Задание A
Укажите, сколько строк в записях ниже содержат слово «magnifier», с учетом регистра. В ответе дайте только число.

Исходный текст

________________

14 апреля 2020Общество
286

Признать печенега: зачем России кочевой враг?

Путин сравнил коронавирус с половцами и печенегами, терзающими загадочных «нас». Историк Роман Шляхтин считает, что стоит проанализировать генезис этого образа — и обнаружить воображаемого врага в себе

текст: Роман Шляхтин
Detailed_picture 
1. Риторика

Эпидемия — это поиск врага, охота за врагом. Ограничения вызывают злость, хочется найти виноватых. В самом начале эпидемии в сети развернулась травля православных, которые посмели ходить в храмы, несмотря на общественный диктат. Потомственные обитатели Садового кольца вдруг озаботились судьбой «бабок из Балашихи», которых они последний раз видели живьем пару лет назад. Вслед за православными жители центра Москвы вспомнили мигрантов, которые работают на стройках и, конечно, распространяют заразу. Потом последовало гонение на тех, кто не соблюдает карантин. На третьей неделе агрессия даже к ним иссякла. В это время Владимир Путин в своем еженедельном обращении к нации вспомнил про половцев и печенегов.

Бдительные пользователи Фейсбука нашли первоисточник цитаты — речь адвоката Плевако о бабушке с чайником. Президенту припомнили и то, что он использовал похожие выражения летом 2010-го, когда Москву затянуло густым и вонючим дымом. Но критикующие не удосужились проверить первоисточник (этот случай известен в пересказе Вересаева, который узнал о нем от некого адвоката) — и они, кажется, забыли, что одна из задач политической риторики — не сообщение фактов, а поддержание порядка в головах у слушателей. Римляне и византийцы это знали хорошо. Несколько раз в год византийские поэты и писатели произносили в присутствии императора хвалебные речи. Контент был немного предсказуем, однако никто не думал за это обижаться ни на авторов, ни на Алексея Комнина или Михаила Палеолога, ибо задача властного ритуала — не сообщать что-то новое, а укреплять статус-кво. Задача эта становится особенно важной в период кризиса, когда новые вызовы появляются ежедневно. Вопрос в другом. Почему печенеги и половцы? Почему сейчас?

________________

Необработанные записи
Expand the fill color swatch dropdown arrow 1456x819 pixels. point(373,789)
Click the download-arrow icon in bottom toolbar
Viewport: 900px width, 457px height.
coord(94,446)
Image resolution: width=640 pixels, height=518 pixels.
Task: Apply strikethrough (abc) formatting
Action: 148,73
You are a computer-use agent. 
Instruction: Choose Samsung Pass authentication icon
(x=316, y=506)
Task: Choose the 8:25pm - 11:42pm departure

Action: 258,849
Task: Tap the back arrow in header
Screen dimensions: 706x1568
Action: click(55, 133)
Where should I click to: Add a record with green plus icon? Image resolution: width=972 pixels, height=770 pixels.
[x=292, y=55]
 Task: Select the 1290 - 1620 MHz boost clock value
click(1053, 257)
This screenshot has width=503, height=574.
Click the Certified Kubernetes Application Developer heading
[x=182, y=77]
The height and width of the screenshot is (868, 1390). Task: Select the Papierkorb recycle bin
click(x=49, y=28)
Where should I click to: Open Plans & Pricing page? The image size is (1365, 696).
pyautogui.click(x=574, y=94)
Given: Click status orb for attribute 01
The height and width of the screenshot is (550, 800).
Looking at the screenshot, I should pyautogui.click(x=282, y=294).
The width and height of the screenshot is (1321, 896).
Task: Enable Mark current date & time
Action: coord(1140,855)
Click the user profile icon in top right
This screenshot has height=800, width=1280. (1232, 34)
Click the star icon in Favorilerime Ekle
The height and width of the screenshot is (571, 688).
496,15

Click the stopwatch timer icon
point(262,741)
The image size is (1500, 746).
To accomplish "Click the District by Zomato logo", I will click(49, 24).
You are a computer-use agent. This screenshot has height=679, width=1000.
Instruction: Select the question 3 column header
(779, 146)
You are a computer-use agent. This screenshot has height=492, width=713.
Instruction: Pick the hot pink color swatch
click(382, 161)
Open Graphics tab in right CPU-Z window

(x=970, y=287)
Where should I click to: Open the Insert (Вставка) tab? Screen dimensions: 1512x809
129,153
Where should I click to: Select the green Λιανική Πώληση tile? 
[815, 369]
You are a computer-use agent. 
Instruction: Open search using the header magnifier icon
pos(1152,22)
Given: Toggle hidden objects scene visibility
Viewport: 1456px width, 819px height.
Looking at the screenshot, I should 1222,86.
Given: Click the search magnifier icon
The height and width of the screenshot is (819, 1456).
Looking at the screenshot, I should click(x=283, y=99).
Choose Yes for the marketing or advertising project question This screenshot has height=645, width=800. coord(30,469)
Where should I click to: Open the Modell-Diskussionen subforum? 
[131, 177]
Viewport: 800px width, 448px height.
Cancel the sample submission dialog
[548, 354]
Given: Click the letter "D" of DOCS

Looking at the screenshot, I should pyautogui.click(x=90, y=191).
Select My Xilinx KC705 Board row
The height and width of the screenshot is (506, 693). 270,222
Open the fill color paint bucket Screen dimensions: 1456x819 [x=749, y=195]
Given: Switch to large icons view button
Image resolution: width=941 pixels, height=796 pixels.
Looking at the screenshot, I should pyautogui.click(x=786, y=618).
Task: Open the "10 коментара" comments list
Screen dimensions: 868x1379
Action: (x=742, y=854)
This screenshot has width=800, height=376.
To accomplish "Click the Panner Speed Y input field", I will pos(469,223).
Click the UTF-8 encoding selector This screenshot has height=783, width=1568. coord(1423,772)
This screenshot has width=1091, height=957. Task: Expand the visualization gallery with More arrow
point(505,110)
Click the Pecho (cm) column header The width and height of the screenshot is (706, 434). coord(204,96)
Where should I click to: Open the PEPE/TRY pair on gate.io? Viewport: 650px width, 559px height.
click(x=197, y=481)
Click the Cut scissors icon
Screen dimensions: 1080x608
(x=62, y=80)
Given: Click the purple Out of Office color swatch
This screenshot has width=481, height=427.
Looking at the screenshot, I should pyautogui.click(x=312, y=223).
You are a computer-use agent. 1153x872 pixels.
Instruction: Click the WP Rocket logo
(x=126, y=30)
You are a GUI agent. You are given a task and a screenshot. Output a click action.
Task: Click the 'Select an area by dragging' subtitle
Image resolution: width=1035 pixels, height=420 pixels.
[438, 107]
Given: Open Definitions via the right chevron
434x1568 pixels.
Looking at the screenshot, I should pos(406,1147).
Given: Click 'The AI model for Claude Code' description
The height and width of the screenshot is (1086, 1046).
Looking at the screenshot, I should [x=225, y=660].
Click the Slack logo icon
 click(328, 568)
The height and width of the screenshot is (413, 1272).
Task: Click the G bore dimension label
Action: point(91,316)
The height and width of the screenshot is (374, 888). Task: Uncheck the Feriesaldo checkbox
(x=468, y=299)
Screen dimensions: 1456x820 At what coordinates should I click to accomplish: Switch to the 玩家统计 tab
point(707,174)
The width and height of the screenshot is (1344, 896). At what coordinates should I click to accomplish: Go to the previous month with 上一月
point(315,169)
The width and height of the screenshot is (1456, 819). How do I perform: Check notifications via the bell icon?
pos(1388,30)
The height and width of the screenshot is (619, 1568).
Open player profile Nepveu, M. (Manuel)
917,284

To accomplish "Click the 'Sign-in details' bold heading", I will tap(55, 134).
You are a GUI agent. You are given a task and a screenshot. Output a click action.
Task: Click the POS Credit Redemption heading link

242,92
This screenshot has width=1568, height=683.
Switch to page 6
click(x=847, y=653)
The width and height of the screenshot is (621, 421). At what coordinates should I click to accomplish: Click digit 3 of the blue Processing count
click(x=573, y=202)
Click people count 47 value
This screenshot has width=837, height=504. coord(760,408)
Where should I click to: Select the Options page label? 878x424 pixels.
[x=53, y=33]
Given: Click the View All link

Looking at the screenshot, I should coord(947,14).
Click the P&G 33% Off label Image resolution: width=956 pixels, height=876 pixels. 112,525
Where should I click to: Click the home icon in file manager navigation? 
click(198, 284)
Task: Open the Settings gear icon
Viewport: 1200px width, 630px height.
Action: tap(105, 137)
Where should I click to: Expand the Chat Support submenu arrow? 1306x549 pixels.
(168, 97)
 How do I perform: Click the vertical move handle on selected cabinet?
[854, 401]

________________

Задание B
Процитируйте полностью исходный текст выше, без единого изменения.

Ответ A
2

Ответ B
14 апреля 2020Общество
286

Признать печенега: зачем России кочевой враг?

Путин сравнил коронавирус с половцами и печенегами, терзающими загадочных «нас». Историк Роман Шляхтин считает, что стоит проанализировать генезис этого образа — и обнаружить воображаемого врага в себе

текст: Роман Шляхтин
Detailed_picture 
1. Риторика

Эпидемия — это поиск врага, охота за врагом. Ограничения вызывают злость, хочется найти виноватых. В самом начале эпидемии в сети развернулась травля православных, которые посмели ходить в храмы, несмотря на общественный диктат. Потомственные обитатели Садового кольца вдруг озаботились судьбой «бабок из Балашихи», которых они последний раз видели живьем пару лет назад. Вслед за православными жители центра Москвы вспомнили мигрантов, которые работают на стройках и, конечно, распространяют заразу. Потом последовало гонение на тех, кто не соблюдает карантин. На третьей неделе агрессия даже к ним иссякла. В это время Владимир Путин в своем еженедельном обращении к нации вспомнил про половцев и печенегов.

Бдительные пользователи Фейсбука нашли первоисточник цитаты — речь адвоката Плевако о бабушке с чайником. Президенту припомнили и то, что он использовал похожие выражения летом 2010-го, когда Москву затянуло густым и вонючим дымом. Но критикующие не удосужились проверить первоисточник (этот случай известен в пересказе Вересаева, который узнал о нем от некого адвоката) — и они, кажется, забыли, что одна из задач политической риторики — не сообщение фактов, а поддержание порядка в головах у слушателей. Римляне и византийцы это знали хорошо. Несколько раз в год византийские поэты и писатели произносили в присутствии императора хвалебные речи. Контент был немного предсказуем, однако никто не думал за это обижаться ни на авторов, ни на Алексея Комнина или Михаила Палеолога, ибо задача властного ритуала — не сообщать что-то новое, а укреплять статус-кво. Задача эта становится особенно важной в период кризиса, когда новые вызовы появляются ежедневно. Вопрос в другом. Почему печенеги и половцы? Почему сейчас?